The authors stated that they had no interests which might be perc

The authors stated that they had no interests which might be perceived as posing a conflict or bias. “
“Summary.  Severe haemophilia and reduced bone density can negatively influence perception of patient’s health-related quality of life (HRQoL), especially GS-1101 research buy considering future aspects, the risk of losing independence or pain suffering.

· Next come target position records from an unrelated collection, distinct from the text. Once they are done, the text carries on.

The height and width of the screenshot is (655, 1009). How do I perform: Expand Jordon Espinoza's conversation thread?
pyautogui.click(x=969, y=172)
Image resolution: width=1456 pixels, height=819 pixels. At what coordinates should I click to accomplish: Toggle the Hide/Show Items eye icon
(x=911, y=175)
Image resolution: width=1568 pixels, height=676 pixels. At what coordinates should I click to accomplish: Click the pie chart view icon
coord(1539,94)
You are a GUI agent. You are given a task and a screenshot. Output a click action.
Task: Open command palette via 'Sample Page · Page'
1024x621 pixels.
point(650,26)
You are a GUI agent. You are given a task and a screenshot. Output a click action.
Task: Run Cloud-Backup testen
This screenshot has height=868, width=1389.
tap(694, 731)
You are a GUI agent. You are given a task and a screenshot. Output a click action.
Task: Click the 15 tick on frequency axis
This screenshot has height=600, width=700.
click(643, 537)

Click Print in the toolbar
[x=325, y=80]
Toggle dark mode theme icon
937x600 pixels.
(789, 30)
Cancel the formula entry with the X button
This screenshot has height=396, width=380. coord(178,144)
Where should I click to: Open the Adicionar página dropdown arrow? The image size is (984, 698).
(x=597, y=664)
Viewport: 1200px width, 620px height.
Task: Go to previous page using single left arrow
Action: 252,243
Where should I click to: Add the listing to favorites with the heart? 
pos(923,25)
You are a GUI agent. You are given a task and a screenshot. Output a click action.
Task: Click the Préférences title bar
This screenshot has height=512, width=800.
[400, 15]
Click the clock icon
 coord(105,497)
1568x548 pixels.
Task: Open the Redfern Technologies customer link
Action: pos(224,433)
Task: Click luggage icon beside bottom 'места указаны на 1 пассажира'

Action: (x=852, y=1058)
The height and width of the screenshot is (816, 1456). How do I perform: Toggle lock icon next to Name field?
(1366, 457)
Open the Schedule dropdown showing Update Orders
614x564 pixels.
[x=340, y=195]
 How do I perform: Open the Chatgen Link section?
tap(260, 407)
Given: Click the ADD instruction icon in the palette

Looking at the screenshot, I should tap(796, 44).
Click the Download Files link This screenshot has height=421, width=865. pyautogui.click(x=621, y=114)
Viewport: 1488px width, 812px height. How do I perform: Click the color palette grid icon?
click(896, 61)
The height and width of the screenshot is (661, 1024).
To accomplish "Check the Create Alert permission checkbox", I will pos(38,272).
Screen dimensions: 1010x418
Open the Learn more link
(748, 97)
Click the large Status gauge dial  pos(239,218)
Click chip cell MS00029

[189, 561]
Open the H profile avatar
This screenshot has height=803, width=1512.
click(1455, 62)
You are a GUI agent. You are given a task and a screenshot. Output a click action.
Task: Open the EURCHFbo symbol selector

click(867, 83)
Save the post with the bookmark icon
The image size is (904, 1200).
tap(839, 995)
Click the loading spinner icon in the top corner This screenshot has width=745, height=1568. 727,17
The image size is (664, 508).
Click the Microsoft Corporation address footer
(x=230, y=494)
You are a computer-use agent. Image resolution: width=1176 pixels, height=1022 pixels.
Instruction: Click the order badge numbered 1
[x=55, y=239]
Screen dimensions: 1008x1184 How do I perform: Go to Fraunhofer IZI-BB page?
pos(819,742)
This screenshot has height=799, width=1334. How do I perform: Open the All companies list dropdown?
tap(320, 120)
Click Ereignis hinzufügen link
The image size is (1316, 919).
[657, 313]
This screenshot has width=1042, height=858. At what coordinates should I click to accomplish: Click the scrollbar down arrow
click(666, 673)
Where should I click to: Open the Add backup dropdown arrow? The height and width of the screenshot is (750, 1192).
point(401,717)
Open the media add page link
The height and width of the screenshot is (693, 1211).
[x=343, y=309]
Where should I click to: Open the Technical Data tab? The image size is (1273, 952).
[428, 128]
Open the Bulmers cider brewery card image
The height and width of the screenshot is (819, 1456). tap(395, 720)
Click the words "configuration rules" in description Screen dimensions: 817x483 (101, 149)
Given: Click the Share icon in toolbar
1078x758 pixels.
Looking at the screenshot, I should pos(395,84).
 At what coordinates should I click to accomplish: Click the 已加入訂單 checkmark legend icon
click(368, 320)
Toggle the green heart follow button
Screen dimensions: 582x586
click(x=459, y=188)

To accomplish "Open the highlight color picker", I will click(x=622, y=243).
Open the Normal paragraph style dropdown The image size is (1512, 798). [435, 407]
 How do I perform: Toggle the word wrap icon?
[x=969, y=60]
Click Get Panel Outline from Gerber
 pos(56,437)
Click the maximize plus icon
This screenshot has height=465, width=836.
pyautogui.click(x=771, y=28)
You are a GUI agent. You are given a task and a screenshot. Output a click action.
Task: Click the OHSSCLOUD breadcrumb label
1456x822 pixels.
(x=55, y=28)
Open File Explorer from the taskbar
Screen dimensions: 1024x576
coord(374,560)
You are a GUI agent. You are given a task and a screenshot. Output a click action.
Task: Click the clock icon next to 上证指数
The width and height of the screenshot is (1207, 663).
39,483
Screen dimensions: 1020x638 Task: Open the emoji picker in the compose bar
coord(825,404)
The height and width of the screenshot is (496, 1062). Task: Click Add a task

The aim of this study was to assess levels of HRQoL in severe haemophilia patients and to compare HRQoL to those of the general population as well as to determine whether reduced bone density is correlated to the perceived HRQoL. Patients were divided

into two groups based on timing of being treated with prophylaxis: Group A (started prophylaxis at Selleck CHIR-99021 age of ≤3 years; n = 22); Group B (at age of >3 years; n = 15). The bone mineral density (BMD g cm−2) of different measured sites was measured by dual energy X-ray absorptiometry (DXA). HRQoL was assessed

using SF-36 questionnaire. Group A have mean BMD T-score >−1.0 (i.e. normal score) at all measured sites, and have almost similar scores in the SF-36 domains compared with the reference population. Group B have mean BMD T-score <−1.0 at hip region, and >−1.0 at lumbar spine and total body, and their scores in the SF-36 domains were lower compared with the reference population. Moreover, significant correlations were found between BMD at femoral neck and total body with physical domains. With adequate long-term prophylaxis since early childhood, adult patients with haemophilia report a comparable BMD and HRQoL to the Swedish reference population. Reduced BMD in group B correlated with impaired physical health, which underscores the importance of early onset of adequate prophylactic treatment. “
“Development of inhibitors to factor VIII, selleck compound a serious complication of replacement therapy in haemophilia A patients, leads to increased bleeding, morbidity and mortality. There is no data on the risk

factors for inhibitor development in Indian patients with severe haemophilia A. Our aim was to study the role of immune regulatory gene polymorphisms in the development of inhibitors. Fourteen immune regulatory gene polymorphisms (IL1β, IL4, IL10, TNFA and CTLA4) were analysed in 120 patients with severe haemophilia A, i.e. 50 inhibitor positive patients, and 70 inhibitor negative control patients, by PCR-RFLP, DNA sequencing and allele-specific PCRs. The IL10 promoter ‘GCC’ haplotypes overall (P: 0.002, OR: 3.452, 95% CI: 1.607–7.416), and ‘GCC/ATA’ (P: 0.011, OR: 3.492, 95% CI: 1.402–8.696) haplotype, associated with high and intermediate IL10 production, respectively, were significantly higher in inhibitor positive patients, whereas the ‘non-GCC’ haplotypes overall (P: 0.002,OR: 0.290, 95% CI 0.135–0.622) and ‘ATA/ATA’ haplotype (P: 0.025, OR: 0.278, 95% CI: 0.096–0.802), associated with low IL10 synthesis, were significantly higher among inhibitor negative patients.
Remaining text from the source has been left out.